Question

Solve the given differential equation.\n$$\\sin { \\left( \\frac{y}{x} \\right) }\\left( x y^{\\prime}-y \\right)=x \\cos { \\left( \\frac{y}{x} \\right) }$$

Answer

**step1 Identify the type of differential equation and apply a suitable substitution**

The given differential equation, $$\sin{\left(\frac{y}{x}\right)}\left(xy' - y\right) = x \cos{\left(\frac{y}{x}\right)}$$, is a homogeneous differential equation because it can be expressed in terms of $$\frac{y}{x}$$. To simplify it, we use the substitution $$y = vx$$. Differentiating $$y = vx$$ with respect to $$x$$ using the product rule, we get $$y' = v \cdot \frac{d}{dx}(x) + x \cdot \frac{d}{dx}(v)$$ which simplifies to $$y' = v + x \frac{dv}{dx}$$.

$$y = vx$$

$$y' = v + x \frac{dv}{dx}$$

**step2 Substitute into the original equation and simplify**

Substitute $$y = vx$$ and $$y' = v + x \frac{dv}{dx}$$ into the original differential equation. This allows us to transform the equation into one involving $$v$$ and $$x$$ only, making it separable.
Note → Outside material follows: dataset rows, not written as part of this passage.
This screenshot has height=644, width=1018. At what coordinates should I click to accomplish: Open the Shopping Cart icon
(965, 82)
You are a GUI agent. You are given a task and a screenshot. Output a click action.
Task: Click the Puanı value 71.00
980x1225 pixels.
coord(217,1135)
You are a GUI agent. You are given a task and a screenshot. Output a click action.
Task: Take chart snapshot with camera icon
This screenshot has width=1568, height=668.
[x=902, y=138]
$$\sin{\left(\frac{vx}{x}\right)}\left(x\left(v + x \frac{dv}{dx}\right) - vx\right) = x \cos{\left(\frac{vx}{x}\right)}$$

Simplify the terms inside the parentheses and the arguments of the trigonometric functions:

$$\sin(v)\left(xv + x^2 \frac{dv}{dx} - vx\right) = x \cos(v)$$

The terms $$xv$$ and $$-vx$$ cancel out:

$$\sin(v)\left(x^2 \frac{dv}{dx}\right) = x \cos(v)$$

**step3 Separate variables and prepare for integration**

Rearrange the simplified equation to separate the variables $$v$$ and $$x$$. Divide both sides by $$x$$ (assuming $$x \neq 0$$) and by $$\cos(v)$$ (assuming $$\cos(v) \neq 0$$), and move $$dx$$ to the right side:

$$x \sin(v) \frac{dv}{dx} = \cos(v)$$

Divide both sides by $$x \cos(v)$$.

$$\frac{\sin(v)}{\cos(v)} dv = \frac{1}{x} dx$$

Recognize that $$\frac{\sin(v)}{\cos(v)}$$ is equal to $$\tan(v)$$.
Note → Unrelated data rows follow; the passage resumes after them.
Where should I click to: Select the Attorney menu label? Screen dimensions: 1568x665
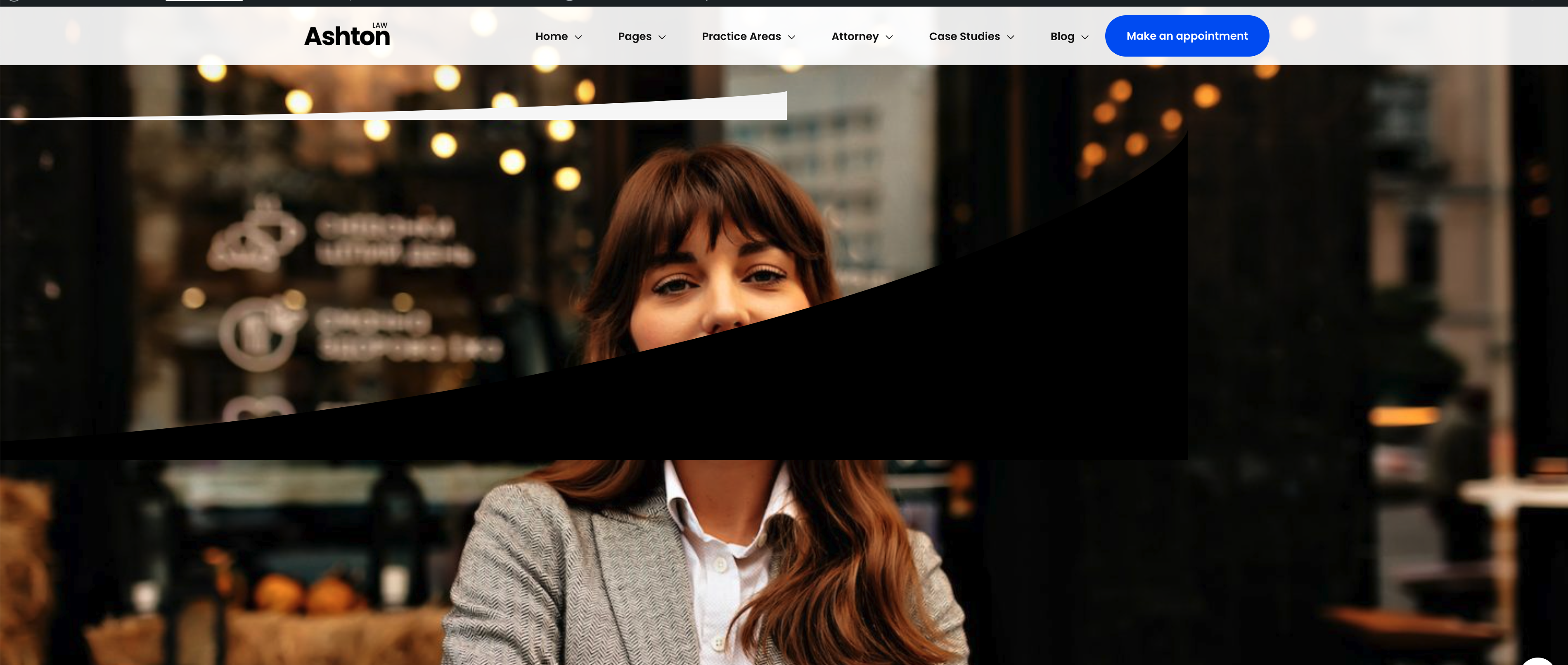(x=855, y=36)
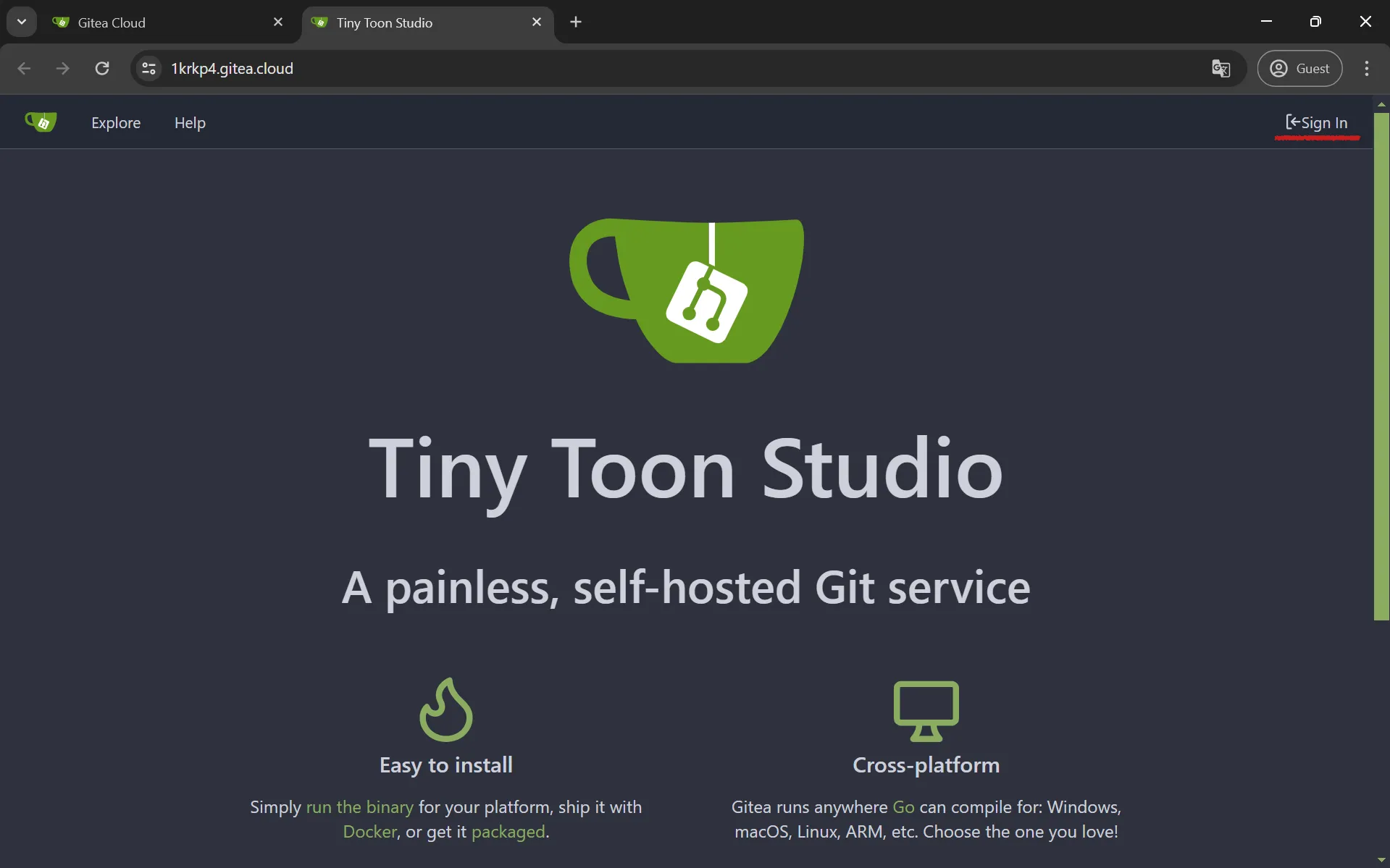The width and height of the screenshot is (1390, 868).
Task: Open a new browser tab
Action: 576,22
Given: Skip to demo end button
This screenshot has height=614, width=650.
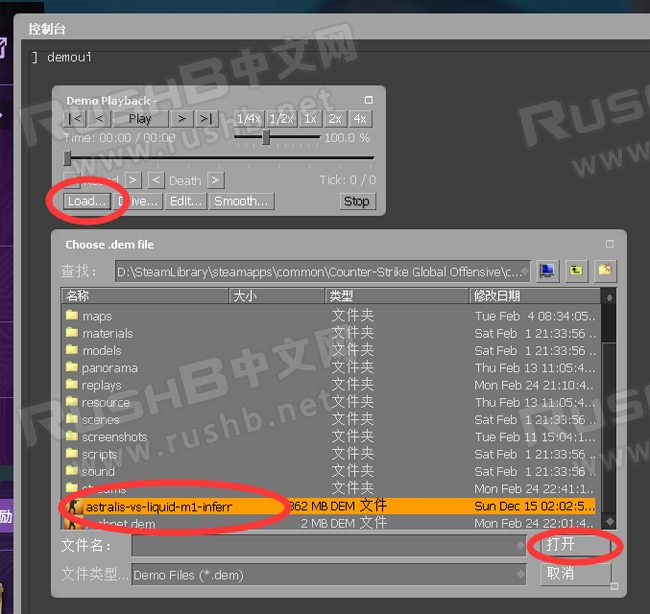Looking at the screenshot, I should 205,118.
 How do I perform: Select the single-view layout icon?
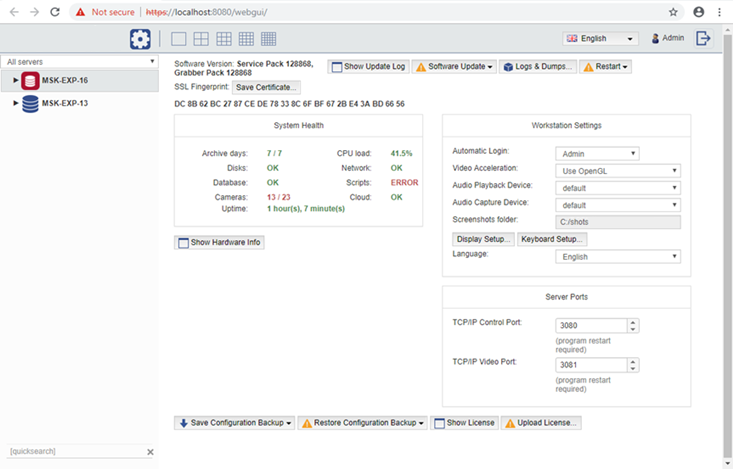tap(179, 39)
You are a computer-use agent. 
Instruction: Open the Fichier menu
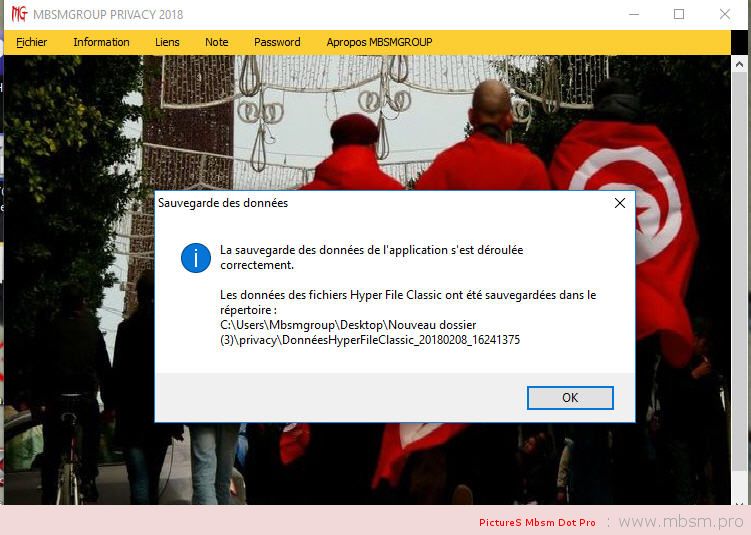(32, 42)
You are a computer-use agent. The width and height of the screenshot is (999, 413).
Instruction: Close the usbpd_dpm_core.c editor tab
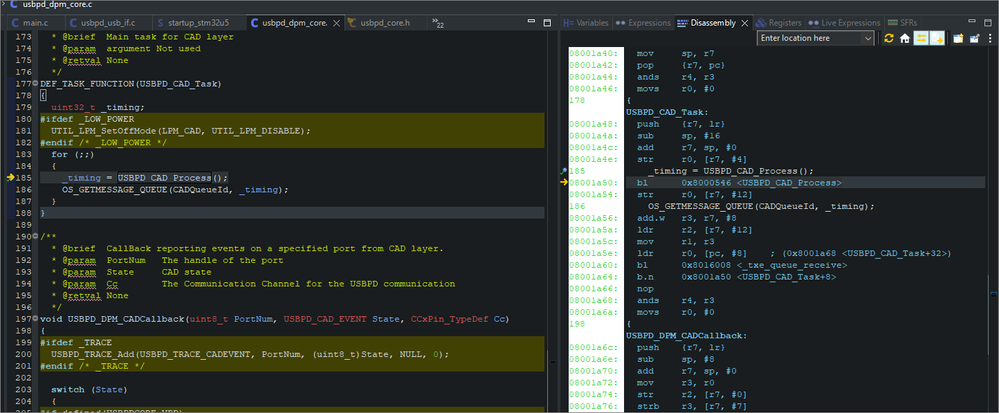click(335, 21)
$$\tan(v) dv = \frac{1}{x} dx$$

**step4 Integrate both sides**

Integrate both sides of the separated equation. The integral of $$\tan(v)$$ with respect to $$v$$ is $$-\ln|\cos(v)|$$, and the integral of $$\frac{1}{x}$$ with respect to $$x$$ is $$\ln|x|$$. Remember to add a constant of integration, $$C$$, on one side.

$$\int \tan(v) dv = \int \frac{1}{x} dx$$

$$-\ln|\cos(v)| = \ln|x| + C$$

**step5 Solve for v and substitute back y/x to find the general solution**

Rearrange the integrated equation to solve for $$v$$. First, apply properties of logarithms. We can write the constant $$C$$ as $$\ln|A|$$ for some constant $$A$$, or move it directly:

$$\ln|\cos(v)|^{-1} = \ln|x| + C$$

$$\ln\left|\frac{1}{\cos(v)}\right| = \ln|x| + C$$

Exponentiate both sides to remove the logarithm. Let $$e^C$$ be a new constant, which we can denote as $$K$$ (where $$K > 0$$). Then, we can absorb the absolute values into the constant to get a general constant $$A$$.

$$\frac{1}{\cos(v)} = Ax$$

Finally, substitute back $$v = \frac{y}{x}$$ to express the solution in terms of $$y$$ and $$x$$.

$$\sec\left(\frac{y}{x}\right) = Ax$$

Alternatively, this can be written as:

$$\cos\left(\frac{y}{x}\right) = \frac{1}{Ax}$$

where $$A$$ is an arbitrary non-zero constant.